A light emitting diode (LED) based solution can in principle be used to overcome the above disadvantages. By combining light emitting diodes (LEDs) having different spectral output in the desired proportion, e.g. blue, green, amber and red, a total spectral output giving saturation of certain colors can be obtained. However, it is difficult to produce LEDs with a desired emission maximum. Other drawbacks of current LED based solutions are low efficiency and complexity of the system, as the use of differently colored LEDs leads to complex binning issues. Moreover, to maintain color point stability a complex control system is required, since particularly red LEDs exhibit strong changes in output spectra with current and temperature. As a result, the cost of the lamp is high.
In general lighting applications, some disadvantages of systems with LEDs of different colors can be overcome by using only blue LEDs and conversion of part of the blue light by a wavelength converting material (also referred to as a phosphor) to obtain white light output. However, a drawback of many blue light converting phosphors with regard to specialised illumination applications is that they generally exhibit a broad emission spectrum, and thus high saturation of colors cannot be achieved.
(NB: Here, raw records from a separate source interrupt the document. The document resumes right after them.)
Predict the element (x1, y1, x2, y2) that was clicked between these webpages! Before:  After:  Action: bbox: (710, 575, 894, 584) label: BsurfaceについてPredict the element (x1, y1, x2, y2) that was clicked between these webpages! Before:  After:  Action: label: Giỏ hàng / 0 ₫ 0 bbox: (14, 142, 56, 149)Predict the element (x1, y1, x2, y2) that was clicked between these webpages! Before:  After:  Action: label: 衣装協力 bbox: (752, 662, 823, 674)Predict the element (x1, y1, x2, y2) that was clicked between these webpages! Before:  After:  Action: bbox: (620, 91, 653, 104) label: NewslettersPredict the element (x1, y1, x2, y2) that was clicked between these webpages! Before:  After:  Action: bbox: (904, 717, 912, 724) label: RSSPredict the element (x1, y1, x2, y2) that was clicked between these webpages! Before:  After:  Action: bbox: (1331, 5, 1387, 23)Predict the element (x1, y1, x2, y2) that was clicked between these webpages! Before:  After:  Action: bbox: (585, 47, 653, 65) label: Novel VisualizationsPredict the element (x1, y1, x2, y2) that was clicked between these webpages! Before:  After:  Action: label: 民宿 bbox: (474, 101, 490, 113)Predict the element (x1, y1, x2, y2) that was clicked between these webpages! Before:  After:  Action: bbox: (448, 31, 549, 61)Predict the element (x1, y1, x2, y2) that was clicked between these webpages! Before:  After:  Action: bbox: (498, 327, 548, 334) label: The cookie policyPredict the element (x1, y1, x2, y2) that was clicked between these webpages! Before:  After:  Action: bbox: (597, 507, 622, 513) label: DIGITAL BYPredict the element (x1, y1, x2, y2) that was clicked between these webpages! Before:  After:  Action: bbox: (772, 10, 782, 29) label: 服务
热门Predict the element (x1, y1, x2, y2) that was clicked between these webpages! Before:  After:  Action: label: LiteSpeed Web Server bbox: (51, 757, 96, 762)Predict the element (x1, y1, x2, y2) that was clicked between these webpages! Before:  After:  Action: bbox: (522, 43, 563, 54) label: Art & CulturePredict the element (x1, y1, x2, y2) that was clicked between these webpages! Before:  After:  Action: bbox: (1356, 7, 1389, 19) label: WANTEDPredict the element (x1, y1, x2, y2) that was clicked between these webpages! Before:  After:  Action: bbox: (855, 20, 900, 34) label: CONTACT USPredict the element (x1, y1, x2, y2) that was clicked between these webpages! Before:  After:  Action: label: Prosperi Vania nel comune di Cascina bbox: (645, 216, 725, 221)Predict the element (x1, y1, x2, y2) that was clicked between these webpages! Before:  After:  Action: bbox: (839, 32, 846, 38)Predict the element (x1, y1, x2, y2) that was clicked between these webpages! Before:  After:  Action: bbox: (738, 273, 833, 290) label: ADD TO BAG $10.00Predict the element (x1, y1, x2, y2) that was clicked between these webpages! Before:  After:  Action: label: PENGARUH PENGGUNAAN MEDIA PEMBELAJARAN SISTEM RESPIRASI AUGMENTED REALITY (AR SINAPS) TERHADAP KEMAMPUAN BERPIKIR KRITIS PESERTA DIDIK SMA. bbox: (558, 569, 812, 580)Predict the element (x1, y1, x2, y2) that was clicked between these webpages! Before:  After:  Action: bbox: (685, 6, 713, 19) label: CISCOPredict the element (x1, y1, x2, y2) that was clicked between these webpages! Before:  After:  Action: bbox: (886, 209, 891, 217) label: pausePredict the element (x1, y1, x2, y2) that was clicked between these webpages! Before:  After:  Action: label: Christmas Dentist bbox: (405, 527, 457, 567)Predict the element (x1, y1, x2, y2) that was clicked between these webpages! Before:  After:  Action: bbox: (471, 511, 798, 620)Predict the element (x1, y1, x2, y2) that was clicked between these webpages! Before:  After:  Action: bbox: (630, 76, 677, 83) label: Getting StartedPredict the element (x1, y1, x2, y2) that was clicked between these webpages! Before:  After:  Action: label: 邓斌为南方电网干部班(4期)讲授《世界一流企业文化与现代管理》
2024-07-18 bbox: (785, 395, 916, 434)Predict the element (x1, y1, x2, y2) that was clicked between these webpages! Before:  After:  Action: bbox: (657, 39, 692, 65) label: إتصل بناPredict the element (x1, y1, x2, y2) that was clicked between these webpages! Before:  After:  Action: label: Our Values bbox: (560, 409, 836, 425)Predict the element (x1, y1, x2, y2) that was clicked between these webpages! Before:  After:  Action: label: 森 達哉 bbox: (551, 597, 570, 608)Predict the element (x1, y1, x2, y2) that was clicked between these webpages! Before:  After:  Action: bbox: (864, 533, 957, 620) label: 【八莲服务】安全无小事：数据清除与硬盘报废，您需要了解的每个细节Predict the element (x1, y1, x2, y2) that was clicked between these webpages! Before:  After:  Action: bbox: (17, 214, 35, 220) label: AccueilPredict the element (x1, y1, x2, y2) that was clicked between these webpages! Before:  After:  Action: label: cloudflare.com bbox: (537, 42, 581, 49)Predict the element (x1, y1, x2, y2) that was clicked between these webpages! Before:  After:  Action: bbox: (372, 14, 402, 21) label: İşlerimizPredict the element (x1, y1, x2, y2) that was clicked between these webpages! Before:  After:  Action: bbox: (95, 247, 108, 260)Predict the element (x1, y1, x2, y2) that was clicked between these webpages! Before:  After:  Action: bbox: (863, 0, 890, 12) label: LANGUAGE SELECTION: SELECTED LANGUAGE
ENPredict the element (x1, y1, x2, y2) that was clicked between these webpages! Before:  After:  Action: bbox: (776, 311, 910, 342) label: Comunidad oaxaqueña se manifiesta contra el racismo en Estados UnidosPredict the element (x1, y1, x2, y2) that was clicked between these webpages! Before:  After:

Furthermore, the known systems described above provide a predetermined light spectrum which may be suitable for enhancement of one or a few colors, at most. In retail environments, optimal illumination of all objects typically requires many different spectral compositions. For example, for illumination of fruit and vegetables green-enhanced (greenish) white light is desirable, and for cheese and meat yellow-enhanced and red-enhanced white light is desirable, respectively. Furthermore, for illumination of fish a cool white light is preferred, whereas for bread a warm white light gives the most visually appealing impression. Today there is no single system that can be used for optimal illumination of such differently colored articles.
US 2011/0176091 discloses a device having a variable color output. The device comprises an LED arranged in a light chamber, a luminescent element (phosphor), and an electrically variable scattering element, by which the color point and the correlated color temperature of the emitted light may be varied. The device may be adjusted to emit cool white light or warm white light. However, notwithstanding the disclosure of US 2011/0176091, there remains a need in the art for improved, color adjustable devices.